EXERCISE GOAL:
Where the line containing "Click the JM sponsor logo" appears, start copying; continue through the last line below and copy nothing else.

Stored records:
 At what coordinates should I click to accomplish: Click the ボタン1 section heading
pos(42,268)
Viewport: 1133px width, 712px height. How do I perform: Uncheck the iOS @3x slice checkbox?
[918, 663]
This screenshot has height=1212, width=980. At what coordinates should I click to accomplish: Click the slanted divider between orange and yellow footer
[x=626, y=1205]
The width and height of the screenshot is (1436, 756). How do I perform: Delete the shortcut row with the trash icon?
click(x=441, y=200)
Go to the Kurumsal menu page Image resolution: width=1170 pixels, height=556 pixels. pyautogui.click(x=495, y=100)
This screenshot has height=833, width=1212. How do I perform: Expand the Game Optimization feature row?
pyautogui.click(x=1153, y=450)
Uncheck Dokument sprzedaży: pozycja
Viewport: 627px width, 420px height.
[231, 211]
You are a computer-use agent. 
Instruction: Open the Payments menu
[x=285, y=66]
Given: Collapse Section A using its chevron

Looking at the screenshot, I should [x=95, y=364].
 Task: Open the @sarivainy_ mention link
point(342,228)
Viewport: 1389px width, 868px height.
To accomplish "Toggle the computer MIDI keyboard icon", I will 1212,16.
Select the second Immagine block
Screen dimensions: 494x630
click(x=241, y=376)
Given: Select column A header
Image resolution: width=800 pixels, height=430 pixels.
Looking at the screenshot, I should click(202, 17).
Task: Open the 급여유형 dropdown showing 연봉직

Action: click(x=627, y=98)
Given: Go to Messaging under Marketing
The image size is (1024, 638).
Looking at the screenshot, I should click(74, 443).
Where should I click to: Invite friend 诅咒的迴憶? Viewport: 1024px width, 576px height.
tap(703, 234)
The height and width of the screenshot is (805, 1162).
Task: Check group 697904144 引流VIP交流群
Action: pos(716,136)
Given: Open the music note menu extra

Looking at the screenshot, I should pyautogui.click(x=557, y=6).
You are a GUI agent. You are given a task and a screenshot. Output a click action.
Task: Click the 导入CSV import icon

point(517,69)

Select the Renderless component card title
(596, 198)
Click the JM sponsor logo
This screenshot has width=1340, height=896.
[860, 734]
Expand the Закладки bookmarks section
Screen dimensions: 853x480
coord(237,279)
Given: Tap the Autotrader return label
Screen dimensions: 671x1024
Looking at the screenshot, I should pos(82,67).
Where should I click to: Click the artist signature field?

TASK RESPONSE:
Click the JM sponsor logo
This screenshot has width=1340, height=896.
[860, 734]
Expand the Закладки bookmarks section
Screen dimensions: 853x480
coord(237,279)
Given: Tap the Autotrader return label
Screen dimensions: 671x1024
Looking at the screenshot, I should pos(82,67).
Where should I click to: Click the artist signature field?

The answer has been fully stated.